Source excerpt »
Illinois Appellate Court
Criminal Court
Ineffective Assistance of Counsel
Citation
Case Number: 
2016 IL App (5th) 130589
Decision Date: 
Monday, June 13, 2016
District: 
5th Dist.
Division/County: 
Jasper Co.
Holding: 
Vacated and remanded with directions.
Justice: 
CATES

Defendant was convicted, after jury trial, of unlawful possession of methamphetame manufacturing material, participation in manufacturing meth, and possession of substance containing meth. Court committed reversible error when it conducted no inquiry at all into Defendant's allegations of ineffective assistance of counsel, and concluded that claim could be resolved by appointment of different counsel on appeal. Court should have allowed Defendant an evidentiary hearing on Defendant's posttrial motions to allow court opportunity to fully investigate Defendant's claims.(GOLDENHERSH and CHAPMAN, concurring.)

People v. 2009 Chevrolet 2500

Illinois Appellate Court
Civil Court
Forfeiture
Citation
Case Number: 
2016 IL App (3d) 140883
Decision Date: 
Monday, June 13, 2016
District: 
3d Dist.
Division/County: 
Will Co.
Holding: 
Reversed and remanded with directions.

Records supplied »
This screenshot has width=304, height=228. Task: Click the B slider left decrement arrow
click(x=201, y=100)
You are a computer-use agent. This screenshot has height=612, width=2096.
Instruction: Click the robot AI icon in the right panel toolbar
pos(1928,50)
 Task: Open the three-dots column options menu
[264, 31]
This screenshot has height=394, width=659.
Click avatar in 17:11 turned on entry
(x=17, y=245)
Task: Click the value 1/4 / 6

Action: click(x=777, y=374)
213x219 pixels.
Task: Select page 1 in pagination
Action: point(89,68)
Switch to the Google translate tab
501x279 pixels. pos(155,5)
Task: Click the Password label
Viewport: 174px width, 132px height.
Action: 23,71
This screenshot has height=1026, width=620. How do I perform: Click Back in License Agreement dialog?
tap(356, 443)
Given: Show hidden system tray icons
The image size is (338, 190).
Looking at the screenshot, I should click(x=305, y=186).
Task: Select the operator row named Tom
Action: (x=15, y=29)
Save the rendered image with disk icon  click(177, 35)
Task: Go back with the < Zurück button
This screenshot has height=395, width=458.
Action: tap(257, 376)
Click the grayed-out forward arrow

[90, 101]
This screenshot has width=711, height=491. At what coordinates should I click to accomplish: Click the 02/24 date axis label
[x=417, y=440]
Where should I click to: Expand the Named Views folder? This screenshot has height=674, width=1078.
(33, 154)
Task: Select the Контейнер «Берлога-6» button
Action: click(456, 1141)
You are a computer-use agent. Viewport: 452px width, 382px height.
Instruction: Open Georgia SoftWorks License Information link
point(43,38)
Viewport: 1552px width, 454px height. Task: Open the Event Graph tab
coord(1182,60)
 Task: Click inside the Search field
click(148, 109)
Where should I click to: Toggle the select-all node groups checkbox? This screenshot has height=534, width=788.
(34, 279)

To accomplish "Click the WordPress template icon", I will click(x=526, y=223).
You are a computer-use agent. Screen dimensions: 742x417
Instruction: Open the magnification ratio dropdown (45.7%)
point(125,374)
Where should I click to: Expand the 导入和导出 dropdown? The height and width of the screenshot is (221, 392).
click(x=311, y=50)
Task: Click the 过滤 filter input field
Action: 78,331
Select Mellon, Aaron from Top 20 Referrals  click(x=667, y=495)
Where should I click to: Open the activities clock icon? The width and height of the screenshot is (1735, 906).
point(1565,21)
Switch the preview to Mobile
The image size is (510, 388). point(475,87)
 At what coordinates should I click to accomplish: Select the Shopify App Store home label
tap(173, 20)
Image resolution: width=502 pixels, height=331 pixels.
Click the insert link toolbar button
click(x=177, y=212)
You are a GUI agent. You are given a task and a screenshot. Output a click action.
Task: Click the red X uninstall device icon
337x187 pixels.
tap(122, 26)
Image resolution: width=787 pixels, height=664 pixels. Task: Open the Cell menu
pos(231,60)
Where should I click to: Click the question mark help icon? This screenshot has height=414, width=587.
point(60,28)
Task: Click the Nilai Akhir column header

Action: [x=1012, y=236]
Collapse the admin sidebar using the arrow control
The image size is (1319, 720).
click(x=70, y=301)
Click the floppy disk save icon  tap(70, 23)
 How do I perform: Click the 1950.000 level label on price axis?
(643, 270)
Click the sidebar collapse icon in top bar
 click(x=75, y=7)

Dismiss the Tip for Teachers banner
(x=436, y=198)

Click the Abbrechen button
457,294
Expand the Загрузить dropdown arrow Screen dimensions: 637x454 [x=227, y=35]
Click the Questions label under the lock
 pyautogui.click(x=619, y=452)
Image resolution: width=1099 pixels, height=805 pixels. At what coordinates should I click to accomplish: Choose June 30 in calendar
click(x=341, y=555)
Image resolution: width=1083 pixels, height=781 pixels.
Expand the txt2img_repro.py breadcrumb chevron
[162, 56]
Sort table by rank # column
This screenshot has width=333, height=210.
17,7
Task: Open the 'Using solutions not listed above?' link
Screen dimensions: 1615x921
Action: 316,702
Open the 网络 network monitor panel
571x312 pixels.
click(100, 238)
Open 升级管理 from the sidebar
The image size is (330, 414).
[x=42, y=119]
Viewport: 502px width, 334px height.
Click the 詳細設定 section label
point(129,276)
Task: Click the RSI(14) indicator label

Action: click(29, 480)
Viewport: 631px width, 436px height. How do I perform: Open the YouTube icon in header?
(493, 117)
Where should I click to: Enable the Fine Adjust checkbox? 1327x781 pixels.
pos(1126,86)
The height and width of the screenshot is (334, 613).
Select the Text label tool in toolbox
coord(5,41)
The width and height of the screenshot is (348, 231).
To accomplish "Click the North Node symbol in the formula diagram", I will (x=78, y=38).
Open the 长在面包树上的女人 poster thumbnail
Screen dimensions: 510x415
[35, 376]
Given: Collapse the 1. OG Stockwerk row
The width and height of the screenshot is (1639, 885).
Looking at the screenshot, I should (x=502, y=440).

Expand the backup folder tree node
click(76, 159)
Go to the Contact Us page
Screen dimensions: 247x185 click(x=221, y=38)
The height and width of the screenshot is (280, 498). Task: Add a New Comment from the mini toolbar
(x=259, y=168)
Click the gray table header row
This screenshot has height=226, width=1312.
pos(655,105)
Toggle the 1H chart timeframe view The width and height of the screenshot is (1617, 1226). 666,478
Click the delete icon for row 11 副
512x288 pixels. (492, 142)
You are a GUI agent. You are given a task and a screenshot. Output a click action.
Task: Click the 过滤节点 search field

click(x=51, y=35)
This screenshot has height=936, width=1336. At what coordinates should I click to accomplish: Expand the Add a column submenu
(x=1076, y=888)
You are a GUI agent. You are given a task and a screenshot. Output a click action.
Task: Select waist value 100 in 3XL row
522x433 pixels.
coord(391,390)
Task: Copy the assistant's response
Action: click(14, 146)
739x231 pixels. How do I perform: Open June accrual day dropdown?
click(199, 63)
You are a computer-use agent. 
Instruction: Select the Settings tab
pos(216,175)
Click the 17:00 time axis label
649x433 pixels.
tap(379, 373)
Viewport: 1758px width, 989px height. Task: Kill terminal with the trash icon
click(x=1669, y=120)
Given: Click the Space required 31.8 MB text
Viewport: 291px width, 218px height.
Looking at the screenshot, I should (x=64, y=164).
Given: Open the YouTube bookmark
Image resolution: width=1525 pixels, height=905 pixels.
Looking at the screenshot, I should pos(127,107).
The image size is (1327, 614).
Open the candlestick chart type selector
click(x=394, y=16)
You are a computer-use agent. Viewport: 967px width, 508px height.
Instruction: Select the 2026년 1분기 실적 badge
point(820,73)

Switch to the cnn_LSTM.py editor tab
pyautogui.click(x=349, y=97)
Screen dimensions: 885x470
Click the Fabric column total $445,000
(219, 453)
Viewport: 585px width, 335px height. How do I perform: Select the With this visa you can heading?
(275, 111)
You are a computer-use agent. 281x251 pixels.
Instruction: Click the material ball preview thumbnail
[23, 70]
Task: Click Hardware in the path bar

Requirements »
Reproduce the Illinois Appellate Court case summaries word for word, from the first line to the last.

Correct result »
Illinois Appellate Court
Criminal Court
Ineffective Assistance of Counsel
Citation
Case Number: 
2016 IL App (5th) 130589
Decision Date: 
Monday, June 13, 2016
District: 
5th Dist.
Division/County: 
Jasper Co.
Holding: 
Vacated and remanded with directions.
Justice: 
CATES

Defendant was convicted, after jury trial, of unlawful possession of methamphetame manufacturing material, participation in manufacturing meth, and possession of substance containing meth. Court committed reversible error when it conducted no inquiry at all into Defendant's allegations of ineffective assistance of counsel, and concluded that claim could be resolved by appointment of different counsel on appeal. Court should have allowed Defendant an evidentiary hearing on Defendant's posttrial motions to allow court opportunity to fully investigate Defendant's claims.(GOLDENHERSH and CHAPMAN, concurring.)

People v. 2009 Chevrolet 2500

Illinois Appellate Court
Civil Court
Forfeiture
Citation
Case Number: 
2016 IL App (3d) 140883
Decision Date: 
Monday, June 13, 2016
District: 
3d Dist.
Division/County: 
Will Co.
Holding: 
Reversed and remanded with directions.